O VENTO DOS OUTROS


"Olhava para Puerto Navarino, viam-se as pequenas ilhas redondas que rompem a água em forma de dorso de baleias, circundadas pelas suas crias. Estava tudo tão sossegado que o pousar de um pássaro me sobressaltava. Um som provindo de um corno chamava os cavalos e abastecia o ar de irrealidade. Viu-os correr com a crina aos saltos e alegrei-me por não ter montado a tenda no primeiro sítio onde pensara. Ameaçava chover. O meu bloco de notas guardou estas palavras de momento:
" O fim do mundo é o que tu quiseres.

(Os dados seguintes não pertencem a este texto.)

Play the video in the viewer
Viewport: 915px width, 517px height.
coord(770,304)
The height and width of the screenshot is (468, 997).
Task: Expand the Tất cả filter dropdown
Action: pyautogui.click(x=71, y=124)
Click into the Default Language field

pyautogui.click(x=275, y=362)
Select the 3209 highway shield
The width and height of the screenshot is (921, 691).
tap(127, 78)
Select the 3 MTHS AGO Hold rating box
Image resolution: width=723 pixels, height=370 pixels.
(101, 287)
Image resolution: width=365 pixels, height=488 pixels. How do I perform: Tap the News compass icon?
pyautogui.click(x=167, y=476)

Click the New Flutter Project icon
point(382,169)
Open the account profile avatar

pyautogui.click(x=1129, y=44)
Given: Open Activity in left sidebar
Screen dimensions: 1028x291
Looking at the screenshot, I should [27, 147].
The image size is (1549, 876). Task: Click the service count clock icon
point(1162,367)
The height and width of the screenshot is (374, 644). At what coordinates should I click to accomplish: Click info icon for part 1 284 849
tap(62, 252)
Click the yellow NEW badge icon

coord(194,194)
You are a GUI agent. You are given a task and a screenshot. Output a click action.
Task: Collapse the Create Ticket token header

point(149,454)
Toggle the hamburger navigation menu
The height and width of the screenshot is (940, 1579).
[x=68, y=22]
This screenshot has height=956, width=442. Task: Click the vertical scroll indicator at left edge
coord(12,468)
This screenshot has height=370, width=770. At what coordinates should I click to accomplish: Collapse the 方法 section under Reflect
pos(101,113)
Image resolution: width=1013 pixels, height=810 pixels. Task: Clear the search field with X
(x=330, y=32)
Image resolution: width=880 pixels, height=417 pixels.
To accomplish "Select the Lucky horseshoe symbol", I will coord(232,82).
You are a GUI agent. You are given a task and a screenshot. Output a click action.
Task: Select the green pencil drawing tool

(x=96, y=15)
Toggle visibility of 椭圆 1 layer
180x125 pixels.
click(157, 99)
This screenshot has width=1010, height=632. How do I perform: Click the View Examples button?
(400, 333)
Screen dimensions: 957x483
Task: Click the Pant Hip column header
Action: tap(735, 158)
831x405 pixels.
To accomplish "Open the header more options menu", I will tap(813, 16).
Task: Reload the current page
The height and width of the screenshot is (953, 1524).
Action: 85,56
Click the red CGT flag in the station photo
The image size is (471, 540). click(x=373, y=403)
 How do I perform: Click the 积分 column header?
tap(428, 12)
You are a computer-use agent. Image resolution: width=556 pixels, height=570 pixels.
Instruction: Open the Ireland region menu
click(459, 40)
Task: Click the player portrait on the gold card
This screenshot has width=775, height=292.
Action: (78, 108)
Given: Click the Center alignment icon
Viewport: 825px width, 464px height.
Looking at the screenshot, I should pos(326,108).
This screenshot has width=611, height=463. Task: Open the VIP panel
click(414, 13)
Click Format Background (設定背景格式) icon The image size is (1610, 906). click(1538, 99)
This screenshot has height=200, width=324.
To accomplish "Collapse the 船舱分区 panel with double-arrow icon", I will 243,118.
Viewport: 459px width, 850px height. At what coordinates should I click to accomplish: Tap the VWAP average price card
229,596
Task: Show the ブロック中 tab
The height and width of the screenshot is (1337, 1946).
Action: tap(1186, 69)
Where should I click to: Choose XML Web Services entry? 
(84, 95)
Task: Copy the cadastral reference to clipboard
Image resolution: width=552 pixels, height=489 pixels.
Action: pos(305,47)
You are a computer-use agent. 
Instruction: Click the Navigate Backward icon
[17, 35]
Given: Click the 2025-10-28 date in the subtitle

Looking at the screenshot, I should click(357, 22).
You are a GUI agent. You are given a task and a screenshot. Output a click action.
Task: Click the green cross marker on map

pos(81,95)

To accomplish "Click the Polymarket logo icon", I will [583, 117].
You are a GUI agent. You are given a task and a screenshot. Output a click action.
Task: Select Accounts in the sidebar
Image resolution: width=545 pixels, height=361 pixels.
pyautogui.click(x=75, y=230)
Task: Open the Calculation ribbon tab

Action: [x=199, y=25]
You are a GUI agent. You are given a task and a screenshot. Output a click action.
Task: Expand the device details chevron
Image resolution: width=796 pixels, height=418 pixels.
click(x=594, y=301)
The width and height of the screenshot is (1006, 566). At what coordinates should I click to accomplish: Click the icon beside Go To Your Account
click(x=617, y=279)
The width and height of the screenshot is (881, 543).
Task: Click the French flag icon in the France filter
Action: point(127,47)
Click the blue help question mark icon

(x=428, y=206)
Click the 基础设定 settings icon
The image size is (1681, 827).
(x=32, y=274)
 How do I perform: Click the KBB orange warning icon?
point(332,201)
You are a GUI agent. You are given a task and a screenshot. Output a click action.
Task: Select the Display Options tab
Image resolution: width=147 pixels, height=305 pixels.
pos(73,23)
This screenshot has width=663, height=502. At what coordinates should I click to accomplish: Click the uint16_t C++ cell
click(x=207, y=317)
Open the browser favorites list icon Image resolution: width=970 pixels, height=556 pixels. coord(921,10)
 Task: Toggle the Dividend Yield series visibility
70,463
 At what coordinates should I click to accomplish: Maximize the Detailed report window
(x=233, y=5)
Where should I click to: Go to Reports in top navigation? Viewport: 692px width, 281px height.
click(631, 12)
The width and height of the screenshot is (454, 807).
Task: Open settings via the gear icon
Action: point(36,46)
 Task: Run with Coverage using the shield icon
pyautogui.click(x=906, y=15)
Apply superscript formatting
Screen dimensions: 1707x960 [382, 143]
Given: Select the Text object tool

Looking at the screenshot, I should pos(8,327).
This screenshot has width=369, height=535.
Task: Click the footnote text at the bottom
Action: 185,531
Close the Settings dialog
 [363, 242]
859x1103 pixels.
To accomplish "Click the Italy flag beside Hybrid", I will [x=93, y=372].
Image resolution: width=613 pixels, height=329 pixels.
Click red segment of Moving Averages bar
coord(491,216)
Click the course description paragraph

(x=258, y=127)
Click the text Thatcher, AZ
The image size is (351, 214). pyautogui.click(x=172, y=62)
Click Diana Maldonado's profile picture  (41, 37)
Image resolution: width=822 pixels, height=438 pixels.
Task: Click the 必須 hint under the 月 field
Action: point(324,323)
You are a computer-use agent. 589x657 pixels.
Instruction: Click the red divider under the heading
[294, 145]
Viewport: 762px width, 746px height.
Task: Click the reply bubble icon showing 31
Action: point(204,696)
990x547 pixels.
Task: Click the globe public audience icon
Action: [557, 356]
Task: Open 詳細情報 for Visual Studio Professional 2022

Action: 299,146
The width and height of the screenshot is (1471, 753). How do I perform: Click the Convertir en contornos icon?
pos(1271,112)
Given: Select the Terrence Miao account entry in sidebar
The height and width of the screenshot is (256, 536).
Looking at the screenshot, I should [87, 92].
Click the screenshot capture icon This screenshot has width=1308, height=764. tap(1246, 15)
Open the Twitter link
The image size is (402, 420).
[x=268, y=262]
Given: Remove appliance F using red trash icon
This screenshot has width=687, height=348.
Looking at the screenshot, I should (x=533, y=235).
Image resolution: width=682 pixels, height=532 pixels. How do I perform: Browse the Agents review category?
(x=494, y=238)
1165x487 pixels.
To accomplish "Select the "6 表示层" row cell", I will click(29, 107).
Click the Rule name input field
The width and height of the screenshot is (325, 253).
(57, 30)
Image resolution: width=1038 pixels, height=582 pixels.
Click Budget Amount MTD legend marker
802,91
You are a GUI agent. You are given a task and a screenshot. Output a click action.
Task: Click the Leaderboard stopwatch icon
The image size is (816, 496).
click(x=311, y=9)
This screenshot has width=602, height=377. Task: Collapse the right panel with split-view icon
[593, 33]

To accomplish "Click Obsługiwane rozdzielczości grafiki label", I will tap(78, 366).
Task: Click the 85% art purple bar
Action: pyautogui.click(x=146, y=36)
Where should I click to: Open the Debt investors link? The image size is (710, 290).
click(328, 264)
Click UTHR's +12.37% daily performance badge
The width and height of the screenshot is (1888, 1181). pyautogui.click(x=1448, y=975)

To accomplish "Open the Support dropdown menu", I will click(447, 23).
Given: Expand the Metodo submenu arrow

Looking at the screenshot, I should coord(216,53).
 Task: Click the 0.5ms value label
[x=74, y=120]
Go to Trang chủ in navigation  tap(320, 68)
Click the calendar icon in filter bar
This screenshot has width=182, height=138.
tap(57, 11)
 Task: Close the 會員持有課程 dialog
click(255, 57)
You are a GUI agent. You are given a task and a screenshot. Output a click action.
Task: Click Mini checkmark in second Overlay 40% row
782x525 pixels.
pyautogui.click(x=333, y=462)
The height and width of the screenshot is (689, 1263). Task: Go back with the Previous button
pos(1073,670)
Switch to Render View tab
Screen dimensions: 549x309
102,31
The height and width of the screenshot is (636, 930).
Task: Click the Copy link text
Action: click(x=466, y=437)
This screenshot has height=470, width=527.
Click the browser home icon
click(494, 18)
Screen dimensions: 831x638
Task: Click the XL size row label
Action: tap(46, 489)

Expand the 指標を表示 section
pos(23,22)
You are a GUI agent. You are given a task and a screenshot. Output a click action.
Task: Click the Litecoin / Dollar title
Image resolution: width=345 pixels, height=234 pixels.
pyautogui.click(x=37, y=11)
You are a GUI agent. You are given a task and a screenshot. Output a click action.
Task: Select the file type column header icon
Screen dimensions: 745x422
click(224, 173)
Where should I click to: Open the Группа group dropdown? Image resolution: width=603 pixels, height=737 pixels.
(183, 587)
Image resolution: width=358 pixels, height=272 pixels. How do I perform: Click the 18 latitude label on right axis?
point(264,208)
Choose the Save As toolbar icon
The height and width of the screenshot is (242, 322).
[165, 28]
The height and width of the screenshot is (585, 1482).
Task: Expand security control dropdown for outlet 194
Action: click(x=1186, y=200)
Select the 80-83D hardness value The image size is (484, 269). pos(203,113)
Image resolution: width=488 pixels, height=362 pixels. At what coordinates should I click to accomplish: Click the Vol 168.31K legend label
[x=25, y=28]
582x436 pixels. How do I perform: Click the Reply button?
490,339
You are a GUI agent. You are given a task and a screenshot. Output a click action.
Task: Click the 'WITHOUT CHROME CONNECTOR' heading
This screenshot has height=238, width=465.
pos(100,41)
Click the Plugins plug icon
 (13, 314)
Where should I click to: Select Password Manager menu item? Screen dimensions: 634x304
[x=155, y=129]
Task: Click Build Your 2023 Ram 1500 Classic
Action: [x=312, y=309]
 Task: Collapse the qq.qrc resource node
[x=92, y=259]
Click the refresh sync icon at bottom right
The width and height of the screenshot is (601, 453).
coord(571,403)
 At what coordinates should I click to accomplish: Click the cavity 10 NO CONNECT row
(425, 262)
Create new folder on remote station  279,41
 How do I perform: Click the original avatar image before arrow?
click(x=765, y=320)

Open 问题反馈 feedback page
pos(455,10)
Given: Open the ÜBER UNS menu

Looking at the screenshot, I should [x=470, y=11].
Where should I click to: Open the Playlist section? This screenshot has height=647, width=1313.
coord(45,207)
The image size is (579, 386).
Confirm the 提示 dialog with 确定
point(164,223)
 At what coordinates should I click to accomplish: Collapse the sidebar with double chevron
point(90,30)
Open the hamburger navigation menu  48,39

É uma cidade ou uma vila, uma aldeia ou três casas.O fim do mundo é uma história que nunca te contaram.O fim do mundo é uma avioneta que não corta o silêncio instalado. O fim do mundo terá sempre, invariavelmente, montanhas com cumes aguçados.O fim do mundo tem água, toda a água que o planeta possa suportar. O fim do mundo não tem gravidade, não tem cheiro.Tem árvores tortas, dobradas ou arrancadas pelo vento. O fim do mundo essencialmente tem vento. Que nunca é discreto, nunca é sopro, nunca é brisa. É uma besta, um Cabo Adamastor só de ouvido, um louco transeunte que grita tudo o que diz, tudo o que as pessoas não querem saber, e disfarçando, fingem não o ouvir nem o ver.O fim do mundo tem muitas nuvens, que claro, indigentes como o outro, seguem sempre o seu caminho e nunca por aqui param. Há sempre tantas e nunca são as mesmas.No fim do mundo os dias são gigantes ou anões. No fim do mundo sente-se que se chegou longe, mas que afinal não era tão longe assim."